Published 27 февраля 2023,, 08:48

Modified 27 февраля 2023,, 08:52

Updated 27 февраля 2023,, 08:52

Женщину из Удмуртии «сожгли» презрением в студии передачи «Мужское/женское»

27 февраля 2023, 08:48
Жительница Удмуртии приняла участие в передаче «Первого канала» «Мужское/женское». Героиня сюжета — вдова участника СВО и многодетная мать.

Как пишут «Новые Известия», женщину «сожгли» презрением десятки людей в студии и миллионы телезрителей по стране. У нее не нашлось ни одного заступника.

Героиня — 41-летняя Алена Ермилова из Балезино. Сильно потрепанная жизнью многодетная мать со слезами на глазах и дрожью в голосе рассказала о том, что ее муж умер в зоне СВО и теперь она боится, что у нее отберут их трехлетнего сына. Сестра мужа хочет забрать племянника на воспитание и обвиняет Алену в том, что она непутевая и пьющая мать, грозит лишением родительских прав.

Алену пригласили на передачу, чтобы благодаря общественному резонансу уличить родственников в корысти. Родные погибшего мужчины практически не общались с ними и не проявляли интереса к ребенку, пока на горизонте не замаячили 5 миллионов «гробовых».

Алена пришла в студию доказать свою материнскую любовь и побороться за квартиру, которую на ее деньги купили родственники мужа, но жить ее туда не пустили.

Но в студии героиню быстро превратили в проститутку и алкоголичку. Еще при жизни муж хотел развестись и отсудить ребенка, кричит его сестра. Всех детей у Алены нужно отобрать и раздать по приемным семьям, — к этому призывает ведущая. Другие гости студии призывают Алену немедленно в доказательство материнской любви отписать квартиру в пользу трехлетнего сына.
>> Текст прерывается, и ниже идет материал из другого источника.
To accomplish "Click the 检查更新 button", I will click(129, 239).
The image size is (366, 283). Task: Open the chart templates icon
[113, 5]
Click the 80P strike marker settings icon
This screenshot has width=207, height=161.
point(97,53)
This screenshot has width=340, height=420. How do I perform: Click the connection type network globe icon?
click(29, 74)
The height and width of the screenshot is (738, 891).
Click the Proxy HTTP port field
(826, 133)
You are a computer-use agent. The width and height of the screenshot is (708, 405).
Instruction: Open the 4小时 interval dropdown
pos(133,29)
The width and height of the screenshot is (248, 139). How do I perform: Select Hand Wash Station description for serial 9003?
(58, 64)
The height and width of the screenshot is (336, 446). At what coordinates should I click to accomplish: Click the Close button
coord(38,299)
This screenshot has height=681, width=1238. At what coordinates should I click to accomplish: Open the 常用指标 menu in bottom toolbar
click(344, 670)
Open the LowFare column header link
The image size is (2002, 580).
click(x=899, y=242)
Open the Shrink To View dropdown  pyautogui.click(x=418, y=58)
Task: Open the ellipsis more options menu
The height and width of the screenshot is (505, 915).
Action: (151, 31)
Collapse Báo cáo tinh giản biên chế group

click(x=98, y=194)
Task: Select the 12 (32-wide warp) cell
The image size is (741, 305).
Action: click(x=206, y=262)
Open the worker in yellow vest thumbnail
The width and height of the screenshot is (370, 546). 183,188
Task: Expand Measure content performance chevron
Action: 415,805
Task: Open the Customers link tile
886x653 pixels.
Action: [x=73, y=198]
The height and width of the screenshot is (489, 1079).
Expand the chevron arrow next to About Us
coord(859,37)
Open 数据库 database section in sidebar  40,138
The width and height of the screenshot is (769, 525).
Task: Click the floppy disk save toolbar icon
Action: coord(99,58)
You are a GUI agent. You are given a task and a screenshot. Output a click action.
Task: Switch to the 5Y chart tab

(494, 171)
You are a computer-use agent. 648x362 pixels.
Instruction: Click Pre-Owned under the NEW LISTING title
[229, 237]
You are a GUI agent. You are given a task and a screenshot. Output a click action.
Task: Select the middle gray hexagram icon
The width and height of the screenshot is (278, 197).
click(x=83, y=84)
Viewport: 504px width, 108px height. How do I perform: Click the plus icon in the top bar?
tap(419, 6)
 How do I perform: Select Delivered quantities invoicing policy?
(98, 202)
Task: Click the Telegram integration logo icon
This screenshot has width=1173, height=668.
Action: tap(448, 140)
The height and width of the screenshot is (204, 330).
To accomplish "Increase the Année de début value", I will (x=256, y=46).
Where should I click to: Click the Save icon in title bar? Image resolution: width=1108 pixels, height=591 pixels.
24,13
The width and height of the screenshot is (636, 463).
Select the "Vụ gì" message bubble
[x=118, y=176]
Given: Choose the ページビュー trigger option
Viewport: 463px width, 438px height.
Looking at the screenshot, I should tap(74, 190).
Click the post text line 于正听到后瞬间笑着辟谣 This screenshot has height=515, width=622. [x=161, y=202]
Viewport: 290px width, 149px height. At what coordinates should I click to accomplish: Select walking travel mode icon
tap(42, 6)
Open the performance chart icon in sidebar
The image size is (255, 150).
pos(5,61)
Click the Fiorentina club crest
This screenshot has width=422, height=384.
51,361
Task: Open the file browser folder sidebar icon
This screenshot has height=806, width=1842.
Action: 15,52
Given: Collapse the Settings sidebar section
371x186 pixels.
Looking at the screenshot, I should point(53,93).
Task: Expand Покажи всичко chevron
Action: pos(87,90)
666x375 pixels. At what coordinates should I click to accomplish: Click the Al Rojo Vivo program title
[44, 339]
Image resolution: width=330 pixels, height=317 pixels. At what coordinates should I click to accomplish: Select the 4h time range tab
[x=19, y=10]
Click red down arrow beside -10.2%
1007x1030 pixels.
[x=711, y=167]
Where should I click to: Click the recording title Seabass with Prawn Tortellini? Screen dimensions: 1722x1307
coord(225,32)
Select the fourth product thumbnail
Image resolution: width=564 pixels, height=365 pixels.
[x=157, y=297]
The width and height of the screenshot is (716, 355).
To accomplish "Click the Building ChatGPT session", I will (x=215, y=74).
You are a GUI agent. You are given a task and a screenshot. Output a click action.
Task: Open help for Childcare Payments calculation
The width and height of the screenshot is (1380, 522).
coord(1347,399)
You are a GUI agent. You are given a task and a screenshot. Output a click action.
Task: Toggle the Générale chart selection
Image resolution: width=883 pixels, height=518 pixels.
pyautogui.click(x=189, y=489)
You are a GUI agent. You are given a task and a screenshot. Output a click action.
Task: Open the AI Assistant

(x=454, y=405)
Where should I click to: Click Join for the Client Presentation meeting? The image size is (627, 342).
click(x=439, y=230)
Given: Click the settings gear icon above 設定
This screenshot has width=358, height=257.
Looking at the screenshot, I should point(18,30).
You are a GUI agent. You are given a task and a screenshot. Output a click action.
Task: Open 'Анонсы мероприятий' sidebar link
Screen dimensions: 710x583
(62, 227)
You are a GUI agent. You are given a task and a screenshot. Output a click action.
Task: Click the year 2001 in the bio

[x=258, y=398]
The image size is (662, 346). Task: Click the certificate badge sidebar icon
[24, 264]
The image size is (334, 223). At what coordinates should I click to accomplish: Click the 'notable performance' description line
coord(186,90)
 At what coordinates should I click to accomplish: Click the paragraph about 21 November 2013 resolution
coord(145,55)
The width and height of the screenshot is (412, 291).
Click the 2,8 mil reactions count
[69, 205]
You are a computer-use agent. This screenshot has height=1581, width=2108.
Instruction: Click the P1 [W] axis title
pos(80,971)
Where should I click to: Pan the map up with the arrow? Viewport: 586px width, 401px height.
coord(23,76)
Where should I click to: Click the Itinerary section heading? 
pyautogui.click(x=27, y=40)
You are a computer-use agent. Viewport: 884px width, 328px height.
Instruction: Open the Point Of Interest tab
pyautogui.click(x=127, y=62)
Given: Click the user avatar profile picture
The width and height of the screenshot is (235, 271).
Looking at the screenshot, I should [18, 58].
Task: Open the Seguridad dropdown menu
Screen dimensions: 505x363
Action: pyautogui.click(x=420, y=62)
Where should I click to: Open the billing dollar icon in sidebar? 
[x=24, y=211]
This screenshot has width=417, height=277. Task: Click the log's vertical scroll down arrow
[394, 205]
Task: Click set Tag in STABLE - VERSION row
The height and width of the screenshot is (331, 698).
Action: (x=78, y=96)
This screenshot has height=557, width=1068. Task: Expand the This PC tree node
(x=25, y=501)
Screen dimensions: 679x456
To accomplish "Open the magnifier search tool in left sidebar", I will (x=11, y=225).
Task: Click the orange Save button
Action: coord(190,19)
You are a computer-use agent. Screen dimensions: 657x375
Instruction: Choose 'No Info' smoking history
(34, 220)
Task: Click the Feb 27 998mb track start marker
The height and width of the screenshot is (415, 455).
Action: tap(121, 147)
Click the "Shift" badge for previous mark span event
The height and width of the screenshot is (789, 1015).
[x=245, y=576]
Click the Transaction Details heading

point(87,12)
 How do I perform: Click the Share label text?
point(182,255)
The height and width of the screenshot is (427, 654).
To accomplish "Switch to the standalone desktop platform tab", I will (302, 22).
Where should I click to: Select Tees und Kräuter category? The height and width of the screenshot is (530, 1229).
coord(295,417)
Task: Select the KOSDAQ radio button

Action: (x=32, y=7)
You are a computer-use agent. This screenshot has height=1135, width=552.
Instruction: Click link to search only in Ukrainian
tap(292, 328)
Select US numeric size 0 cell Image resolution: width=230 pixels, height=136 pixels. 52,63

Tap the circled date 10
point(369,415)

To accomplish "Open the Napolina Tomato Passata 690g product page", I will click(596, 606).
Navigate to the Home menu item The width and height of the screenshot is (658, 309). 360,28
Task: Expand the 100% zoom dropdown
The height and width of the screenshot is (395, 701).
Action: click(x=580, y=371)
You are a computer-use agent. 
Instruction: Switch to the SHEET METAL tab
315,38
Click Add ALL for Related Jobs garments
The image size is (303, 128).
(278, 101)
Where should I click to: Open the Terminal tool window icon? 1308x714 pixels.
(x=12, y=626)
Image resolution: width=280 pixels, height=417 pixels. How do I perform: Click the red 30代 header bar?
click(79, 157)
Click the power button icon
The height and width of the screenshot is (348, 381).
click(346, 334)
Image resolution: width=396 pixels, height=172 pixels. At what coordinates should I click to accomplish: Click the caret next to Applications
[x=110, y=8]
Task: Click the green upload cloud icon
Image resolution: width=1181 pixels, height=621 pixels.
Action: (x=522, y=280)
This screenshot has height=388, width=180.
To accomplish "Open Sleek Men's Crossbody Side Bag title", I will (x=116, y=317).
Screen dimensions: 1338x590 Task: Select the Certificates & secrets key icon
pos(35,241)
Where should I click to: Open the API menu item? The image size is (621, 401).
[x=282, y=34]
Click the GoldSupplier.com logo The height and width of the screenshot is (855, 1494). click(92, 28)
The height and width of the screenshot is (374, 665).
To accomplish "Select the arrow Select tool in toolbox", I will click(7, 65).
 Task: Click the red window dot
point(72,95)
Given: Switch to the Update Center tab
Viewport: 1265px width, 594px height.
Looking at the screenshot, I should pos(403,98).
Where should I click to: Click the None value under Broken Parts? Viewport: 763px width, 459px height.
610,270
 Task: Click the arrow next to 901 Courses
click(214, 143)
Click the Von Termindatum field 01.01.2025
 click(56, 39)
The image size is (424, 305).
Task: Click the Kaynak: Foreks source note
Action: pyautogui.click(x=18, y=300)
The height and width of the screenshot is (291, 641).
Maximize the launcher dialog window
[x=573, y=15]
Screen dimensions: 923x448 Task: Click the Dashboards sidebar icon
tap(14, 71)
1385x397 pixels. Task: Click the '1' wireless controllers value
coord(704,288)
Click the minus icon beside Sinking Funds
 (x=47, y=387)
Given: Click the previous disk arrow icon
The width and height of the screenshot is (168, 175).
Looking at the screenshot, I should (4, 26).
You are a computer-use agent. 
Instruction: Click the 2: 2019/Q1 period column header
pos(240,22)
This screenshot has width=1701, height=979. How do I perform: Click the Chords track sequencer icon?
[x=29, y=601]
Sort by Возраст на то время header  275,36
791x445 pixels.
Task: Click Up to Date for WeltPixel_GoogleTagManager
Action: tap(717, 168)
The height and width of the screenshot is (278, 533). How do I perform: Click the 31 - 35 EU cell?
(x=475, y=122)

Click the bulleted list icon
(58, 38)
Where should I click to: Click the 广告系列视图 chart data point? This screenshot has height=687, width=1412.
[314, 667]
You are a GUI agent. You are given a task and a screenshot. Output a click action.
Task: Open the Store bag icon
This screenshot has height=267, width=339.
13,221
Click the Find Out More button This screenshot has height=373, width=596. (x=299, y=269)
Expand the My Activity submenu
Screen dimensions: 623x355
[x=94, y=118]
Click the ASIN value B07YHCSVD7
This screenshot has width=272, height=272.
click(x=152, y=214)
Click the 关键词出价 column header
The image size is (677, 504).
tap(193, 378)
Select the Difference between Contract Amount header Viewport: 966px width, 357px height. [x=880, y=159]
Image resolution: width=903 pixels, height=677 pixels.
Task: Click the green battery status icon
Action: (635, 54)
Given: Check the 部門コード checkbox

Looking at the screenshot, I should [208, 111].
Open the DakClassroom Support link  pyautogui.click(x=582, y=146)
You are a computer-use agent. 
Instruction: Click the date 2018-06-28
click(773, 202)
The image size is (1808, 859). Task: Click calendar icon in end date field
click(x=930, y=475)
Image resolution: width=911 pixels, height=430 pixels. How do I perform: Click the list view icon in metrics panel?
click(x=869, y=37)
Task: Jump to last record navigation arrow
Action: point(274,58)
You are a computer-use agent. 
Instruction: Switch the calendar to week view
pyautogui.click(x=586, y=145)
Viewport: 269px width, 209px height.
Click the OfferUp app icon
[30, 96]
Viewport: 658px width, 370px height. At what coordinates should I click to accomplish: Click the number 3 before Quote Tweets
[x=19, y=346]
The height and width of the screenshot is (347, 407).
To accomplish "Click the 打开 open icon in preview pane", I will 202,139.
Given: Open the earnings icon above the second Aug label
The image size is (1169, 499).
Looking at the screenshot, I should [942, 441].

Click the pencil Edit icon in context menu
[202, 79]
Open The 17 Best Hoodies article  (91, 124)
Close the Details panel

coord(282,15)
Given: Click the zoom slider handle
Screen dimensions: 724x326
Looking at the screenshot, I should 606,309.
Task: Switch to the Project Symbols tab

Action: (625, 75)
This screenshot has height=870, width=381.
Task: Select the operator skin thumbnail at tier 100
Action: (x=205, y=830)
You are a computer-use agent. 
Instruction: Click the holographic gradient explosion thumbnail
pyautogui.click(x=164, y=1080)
…Ранние беременности. Запои. Двоих старших детей у женщины отняли, лишив родительских прав, об их судьбе Алена ничего не знает. После этого родилось еще пятеро детей, от разных мужчин. Отсидела в тюрьме за воровство, вышла. С последним мужем Сашей вся брачная жизнь происходила исключительно на зоне, в комнатах для свиданий. Так и зачали сына. Саша отправился на спецоперацию прямо из колонии, так и не освободившись…

Алена получает от государства ежемесячно около 75 тысяч рублей (детские пособия и по выплаты по потере кормильца). За погибшего мужа она получила 5 млн рублей, из которых 4 млн сразу доверила объявившимся родственникам мужа — на покупку квартиры, которая впрочем, оказалась куплена всего за 2 млн 480 тыс. рублей (58,6 кв. метров). Куда «положительные родственники» дели оставшиеся полтора миллиона рублей, Алена у них даже не спрашивала. Побывав в своей новой городской квартире всего однажды, больше туда возвращаться не захотела. Родственники и без нее там неплохо устроились, а при появлении Алёны на пороге сразу вызвали инспекторов по делам несовершеннолетних.

Алена с четырьмя детьми вернулась в свою деревню. Живут они в разваливающемся деревянном бараке, без удобств. Воду носят с колонки, топят печь. Это жилье семье в качестве льготного выделила администрация. Администрация же конфисковала у семьи перешедшую по наследству благоустроенную квартиру — якобы за долги…

...Важно, что доказательств пьянства, по крайней мере, за пару последних лет, Алене так никто и не предъявил.

«Алена Ермилова, конечно, не святая, — говорит автор материала, которая, по ее словам, росла все детство с Аленой в одном дворе. — Да, я ужасно предвзята по отношению к этой „падшей женщине“. Но вы знаете, падать и катиться кубарем вниз ей особо не с чего было. Пьедесталов, подиумов, да даже табуреточек для этой девочки, а потом девушки никто никогда не воздвигал».

Анна Снежина рассказывает:

«Девочка Алена родилась в неблагополучной уже в нескольких поколениях семье. Ее мать жила со своей матерью до кончины последней в их однокомнатной квартире. Потом Алёна со своей матерью жила в этой же квартире до ее смерти. У мамы — тело в наколках. Сидела. Будет сидеть за воровство еды и Алёна.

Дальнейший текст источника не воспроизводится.